In fact, the Water Lilies project was born as a natural consequence of the botanical transformation of the garden of the Giverny estate, which Monet had carried out with great care and passion.
Furthermore, for Monet, gardening was in keeping with his chromatic and pictorial sensibility and his artistic culture. The colorful flowerbeds, the numerous floral species, the wisteria, the irises, the hedges, the lawn, the shrubs with their shady branches and the famous poplars were the elements of a harmonious and impressionistic composition.
In fact, the creation of works with a vegetal character was perfectly constituted by a “ blotchy effect ” of bright and luminous colours.
However, it was the water lily pond, built on land adjacent to the villa’s garden, beyond the railroad tracks, that particularly stimulated Monet’s pictorial imagination and study of “aquatic” composition. For this reason, in addition to the water lilies floating on the pond, Monet planted weeping willows and exotic plants all around it, even building a small bridge typical of Japanese gardens.
Light was the most important element for the Impressionists. It was the fundamental variable in the interpretation of nature and reality and in defining the atmospheric effect in pictorial composition.
Furthermore, painting directly from life, in the open air and faced with the changing nature of the subject, the Impressionists felt the need to use a new palette . The colors and chromatic tones chosen were unprecedented, such as emerald green, cadmium yellow, zinc yellow, and ultramarine blue.
The use of these synthetic oil colours , widespread between 1840 and 1860 and available in practical, easily transportable tubes , had further encouraged interest in the rendering of the multifaceted instantaneity of the image and of sunlight.

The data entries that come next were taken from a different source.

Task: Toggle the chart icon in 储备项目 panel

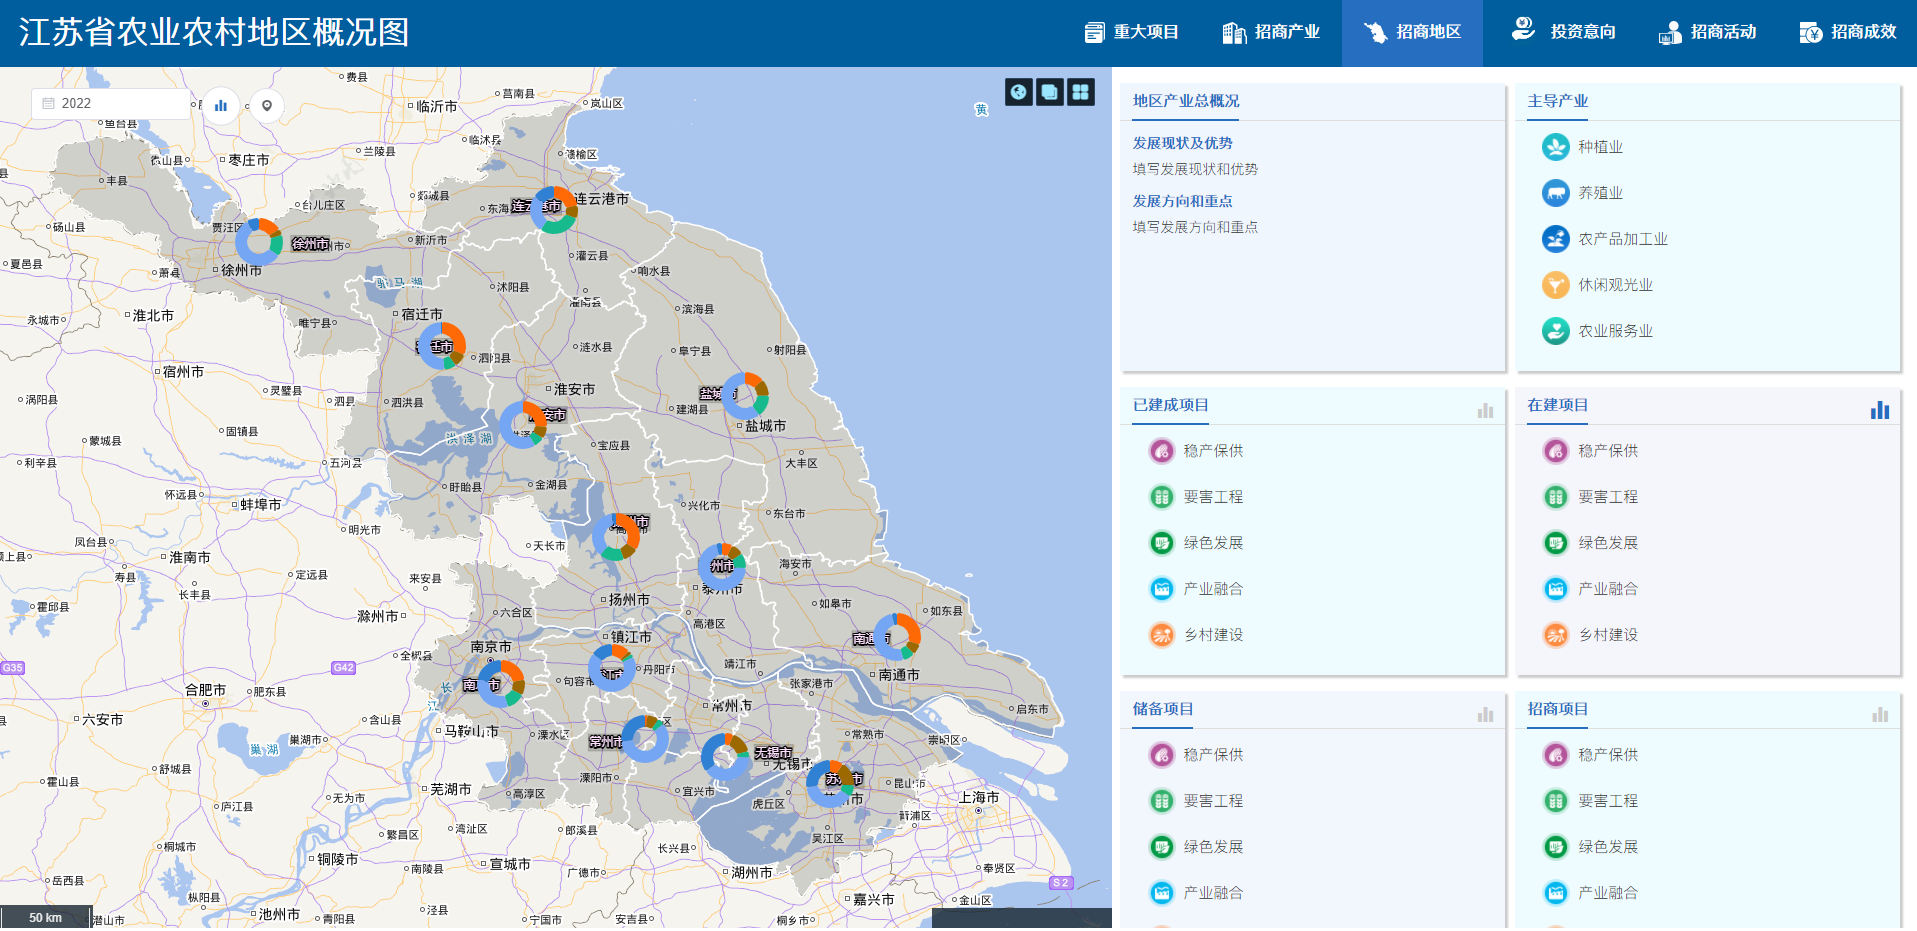Action: coord(1485,714)
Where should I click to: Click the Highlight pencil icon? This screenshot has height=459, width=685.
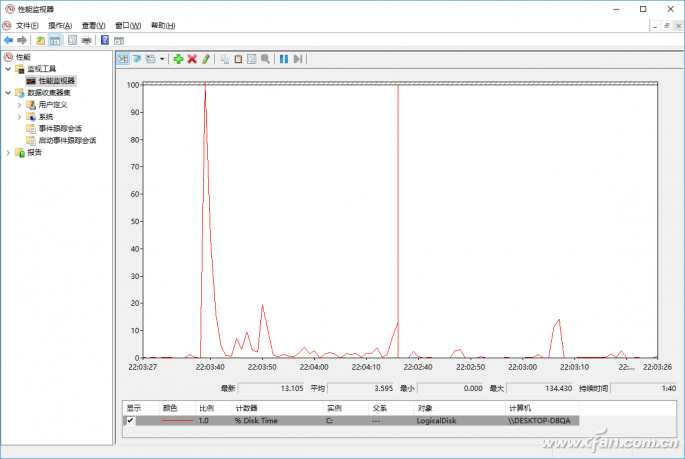(x=206, y=59)
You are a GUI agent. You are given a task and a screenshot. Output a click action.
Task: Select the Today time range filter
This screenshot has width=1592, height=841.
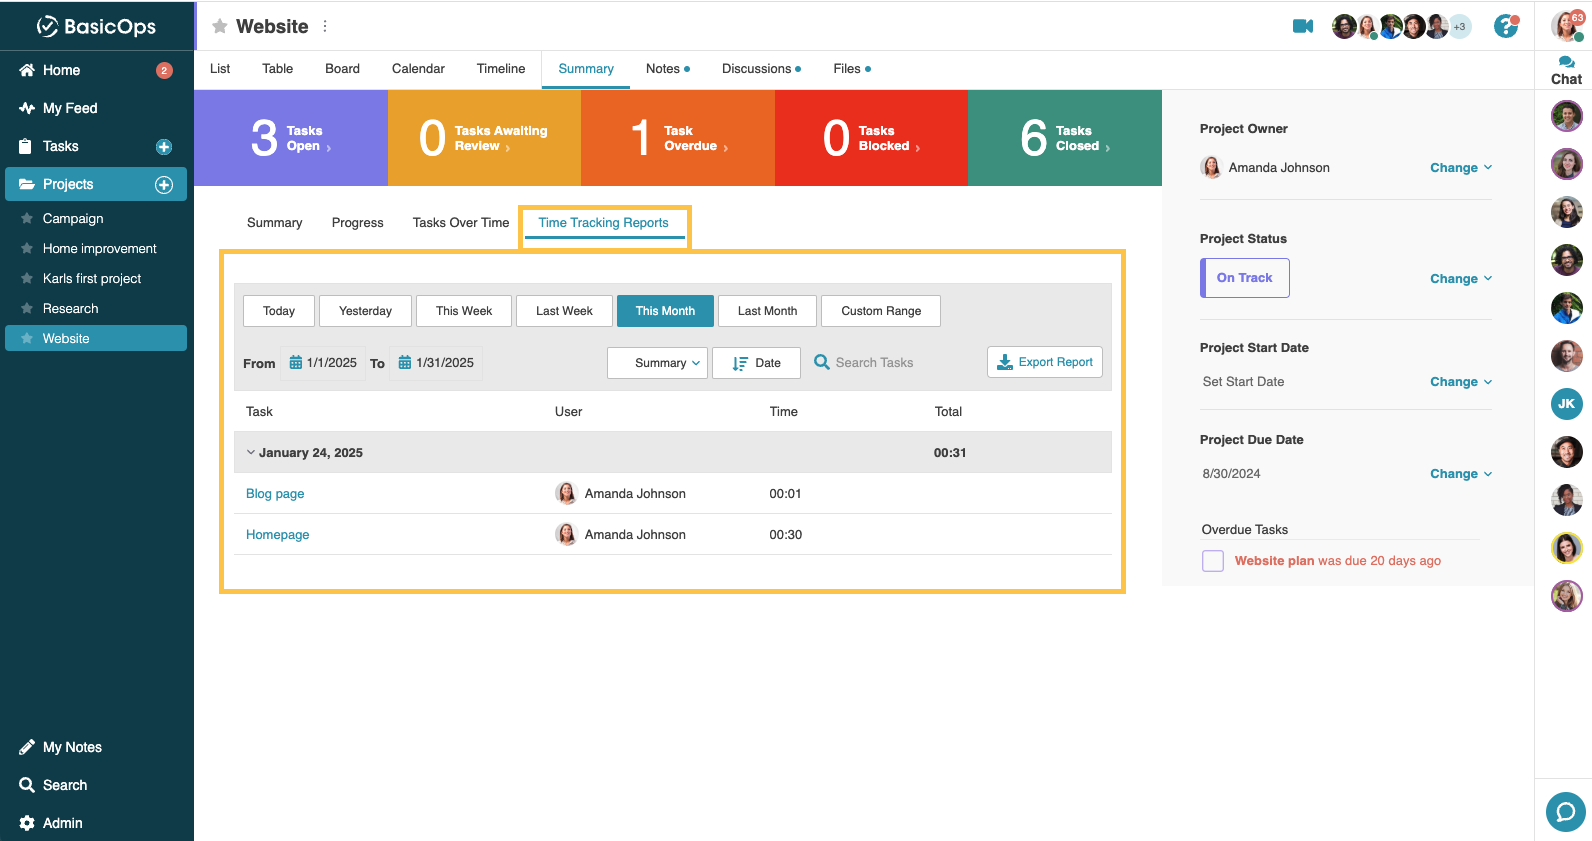click(279, 311)
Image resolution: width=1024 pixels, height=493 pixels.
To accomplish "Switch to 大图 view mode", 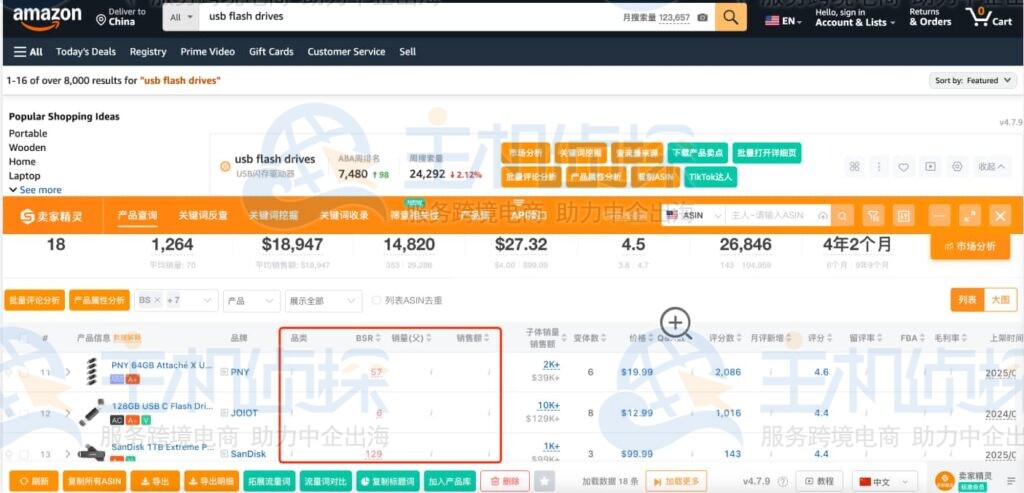I will 1000,300.
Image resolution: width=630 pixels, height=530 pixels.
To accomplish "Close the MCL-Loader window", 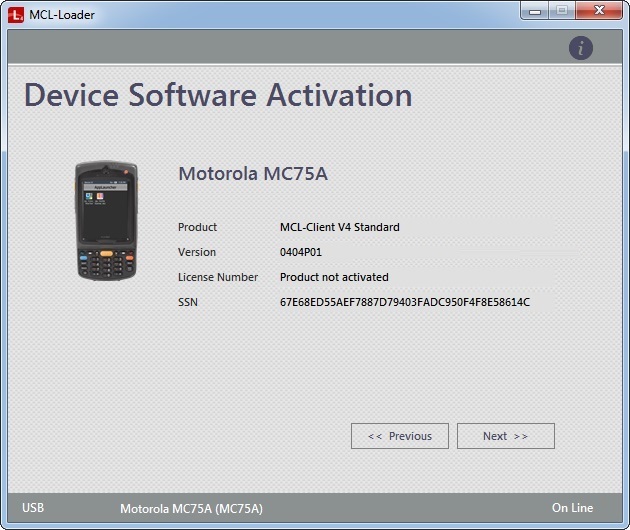I will (x=600, y=11).
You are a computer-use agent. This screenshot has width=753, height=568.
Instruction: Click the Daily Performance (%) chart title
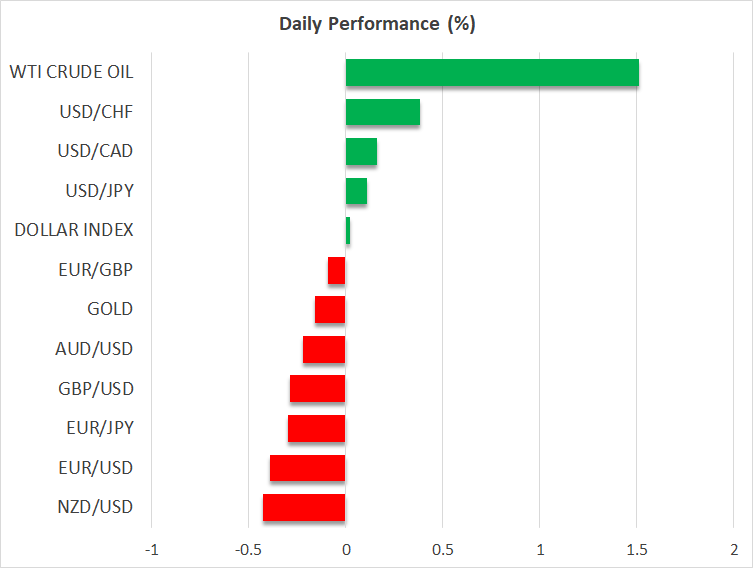tap(376, 24)
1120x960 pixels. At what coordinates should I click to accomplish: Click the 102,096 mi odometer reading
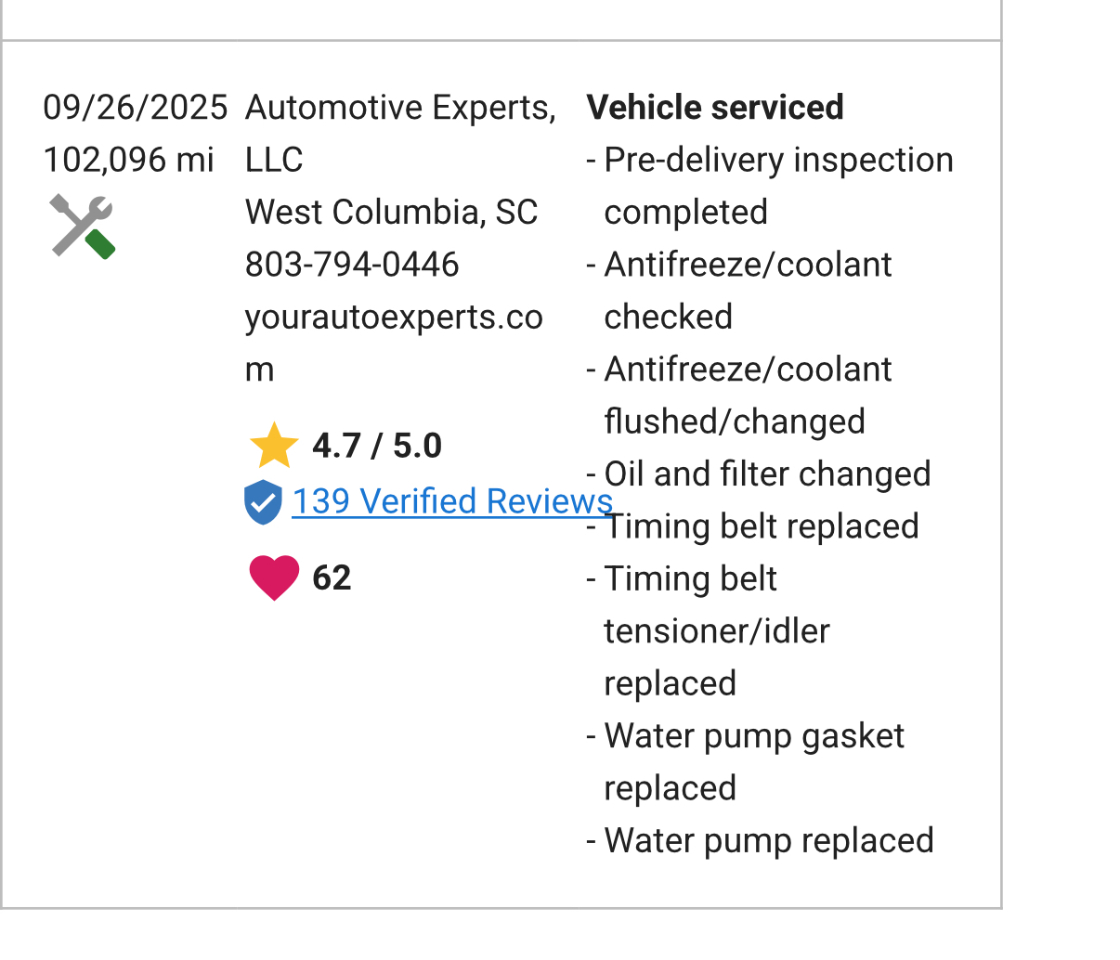click(x=129, y=160)
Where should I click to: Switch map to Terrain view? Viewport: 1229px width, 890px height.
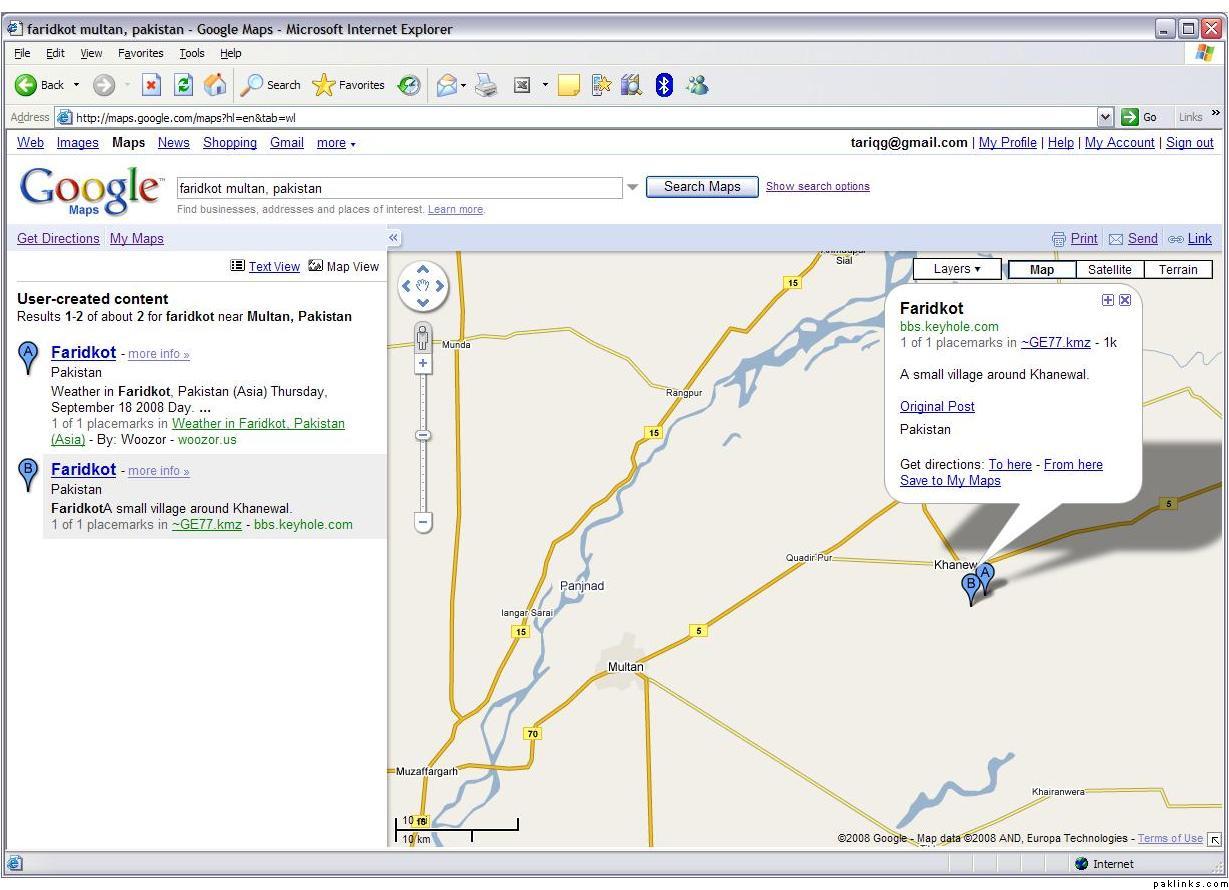point(1178,269)
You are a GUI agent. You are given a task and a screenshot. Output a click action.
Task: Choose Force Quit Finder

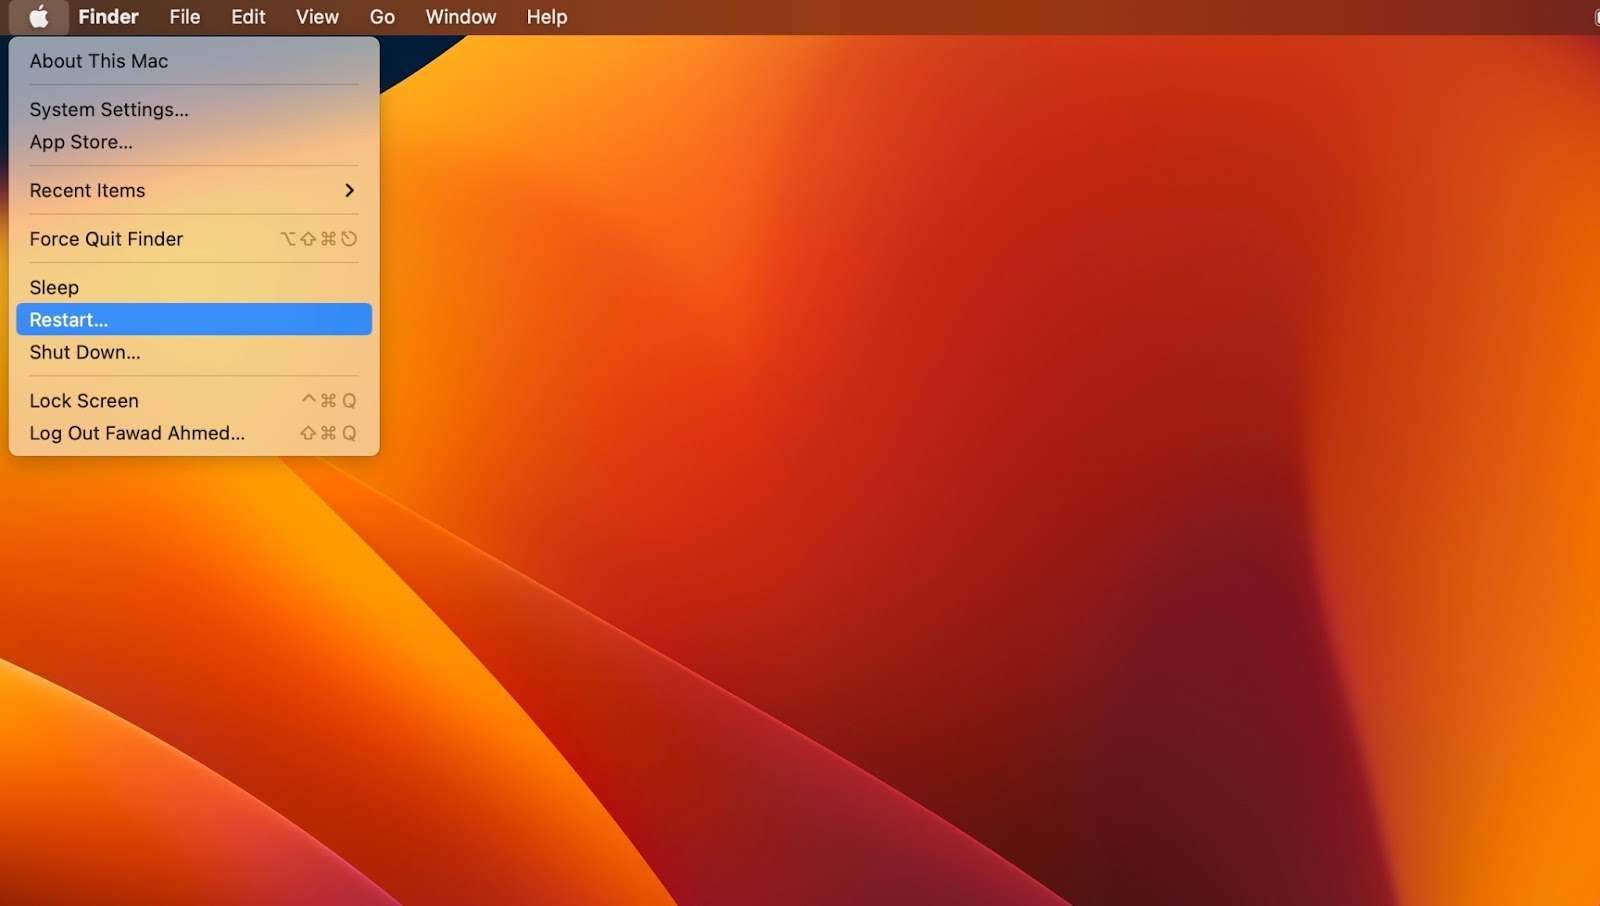[106, 239]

However, Monet thought that these colours were too greasy and often diluted them with water or squeezed them onto absorbent paper before using them to extract the oil.
Monet’s painting technique essentially revolves around varying degrees of color saturation , that is, the contrast between a luminous, transparent brushstroke and another that is opaque and thick. The thin layers of color appear luminous through the white primer of the canvas, to the point that the grain remains visible.
Furthermore, Monet’s works demonstrate complete adherence to contemporary optical theories of the juxtaposition of complementary colours , such as, for example, Poppy Field near Giverny , 1885, which is entirely based on the symmetrical alternation of the complementary chromatic tones of red and green.
Finally, the final chapter in Giverny, dedicated to the picturesque garden and the evocative water lily pond, will bring Monet’s pictorial process to full maturity. Indeed, during this period, he reached the pinnacle of his form, consisting of free, abstract, and timeless brushstrokes.